Rabbi Luchins said Jews have been eating cholent for over two millennia. Traditionally, the dish is served for Shabbat lunch on Saturday afternoons.
Jewish law prohibits cooking on the Sabbath, so many Jews throughout history have refrained from cooking on Fridays after sunset and on Saturdays. Nowadays, Sheina said, many people put something in the crockpot Friday afternoon so it’s warm and ready the next day.
“Cholent evolved because, back in the day when they only had coal ovens, they needed something that could slow-cook … and would be ready 24 hours later,” she said.
Families would bring their pot of uncooked but assembled cholent mixture to the local baker Friday before sundown. Then they’d come pick up the cooked cholent Saturday morning.
Music and entertainment
There will be live music performances throughout the festival, including a concert by Jewish folk singer Josh Engleson and his band Cedars of Lebanon on Sunday from 4:30 to 6:30 p.m.
For $4 each, children can unlock unlimited access to the festival’s Expanded Fun Zone, which includes a giant slide, inflatable obstacle course, basketball and more.
Festival-goers also can visit a kosher petting zoo, which also teaches Jewish and non-Jewish visitors which animals are kosher and which aren’t, Rabbi Luchins said.
Other activities include a hands-on challah braiding demonstration and educational shows on kosher laws and the shofar horn — a trumpet typically made from a ram’s horn and blown on Rosh Hashanah.
Rabbi Luchins said he hopes the festival helps the community learn more about Jewish culture and traditions and connect with one another.
“Every year, people reconnect with people they haven’t seen for like 25 years.

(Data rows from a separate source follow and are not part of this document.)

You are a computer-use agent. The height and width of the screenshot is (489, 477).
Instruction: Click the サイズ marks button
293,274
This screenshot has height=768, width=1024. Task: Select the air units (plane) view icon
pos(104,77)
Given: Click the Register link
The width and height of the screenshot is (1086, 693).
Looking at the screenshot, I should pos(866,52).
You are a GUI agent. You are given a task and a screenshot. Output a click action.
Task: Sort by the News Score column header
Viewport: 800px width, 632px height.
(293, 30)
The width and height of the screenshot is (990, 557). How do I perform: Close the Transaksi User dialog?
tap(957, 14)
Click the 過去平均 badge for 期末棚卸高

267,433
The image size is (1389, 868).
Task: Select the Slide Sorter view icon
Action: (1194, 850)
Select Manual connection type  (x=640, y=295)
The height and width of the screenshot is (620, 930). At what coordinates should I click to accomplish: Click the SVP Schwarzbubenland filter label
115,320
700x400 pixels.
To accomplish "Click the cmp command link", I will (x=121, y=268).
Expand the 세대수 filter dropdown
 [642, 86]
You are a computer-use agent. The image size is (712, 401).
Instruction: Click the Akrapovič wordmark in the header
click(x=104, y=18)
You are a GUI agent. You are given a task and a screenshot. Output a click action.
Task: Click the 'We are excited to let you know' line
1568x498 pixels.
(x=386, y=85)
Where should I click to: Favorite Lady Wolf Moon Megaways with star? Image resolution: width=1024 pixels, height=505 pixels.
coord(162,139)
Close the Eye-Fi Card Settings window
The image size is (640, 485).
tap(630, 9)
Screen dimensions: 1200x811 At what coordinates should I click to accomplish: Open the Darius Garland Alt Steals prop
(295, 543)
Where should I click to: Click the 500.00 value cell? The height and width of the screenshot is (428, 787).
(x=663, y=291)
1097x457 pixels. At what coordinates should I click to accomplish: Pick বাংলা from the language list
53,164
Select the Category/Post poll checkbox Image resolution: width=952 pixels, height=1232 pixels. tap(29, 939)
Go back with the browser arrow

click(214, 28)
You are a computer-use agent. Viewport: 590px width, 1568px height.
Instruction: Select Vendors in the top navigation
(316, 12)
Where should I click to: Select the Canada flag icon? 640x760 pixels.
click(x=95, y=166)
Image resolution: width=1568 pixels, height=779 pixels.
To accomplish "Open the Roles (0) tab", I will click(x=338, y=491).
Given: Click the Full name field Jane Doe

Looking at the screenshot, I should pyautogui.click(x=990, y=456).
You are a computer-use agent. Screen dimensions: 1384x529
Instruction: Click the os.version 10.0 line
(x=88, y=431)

Maybe they went to school together, and they finally get to see each other again because (the festival) brings a lot of the community together,” the rabbi said. “That’s the goal — creating a fun community atmosphere with a Jewish educational component to it so people can understand us more.”
If you go
What: Jewish Food Festival
Where: Rotary Park, 4100 W. Highland Road, Mequon
When: Sunday, Aug. 14, and Monday, Aug. 15, from noon to 7 p.m.
Prices: Admission and parking are free. An expanded Fun Zone admission is $4 per child. Food prices range from $3 to $29.
Info (including a full menu): jewishfoodmequon.com.
What makes something kosher?
All the food at the Jewish Food Festival is kosher, meaning certain rules are followed in its preparation and consumption. What does it mean to be kosher?
Here are some basics:
- In Hebrew, the word kosher translates as “fit,” defining foods that are fit for consumption.
- All preparation of processed foods and eating establishments requires supervision or certification by a rabbi (or a kashrut supervision group).
- Keeping kosher means meat and dairy products are not prepared or consumed together. Separate utensils and serving items are used, so they are never mixed. There is a waiting period observed between eating meat and milk.
- A kosher animal must have “split hooves” and “chew its cud.” This includes cows, sheep, goats and deer.
- Pork and shellfish are forbidden.
- Animals used for meat must be slaughtered in a particular manner called shechitah. Certain parts of the animal, including the blood, are removed.
- Fruit, vegetables and grains must be insect-free.
Fun fact: Rabbi Luchins said that Coca-Cola keeps its recipe a closely-guarded secret. Only a small group of the company’s employees know the complete recipe for the soft drink. However, since Coca-Cola is certified kosher, that means at least two rabbis know a portion of the recipe.
“My understanding is they each know half the recipe, and they can’t share it,” Rabbi Luchins said. “(Coca-Cola) is willing to give out their secrets, so to say, to ensure that their product is kosher.”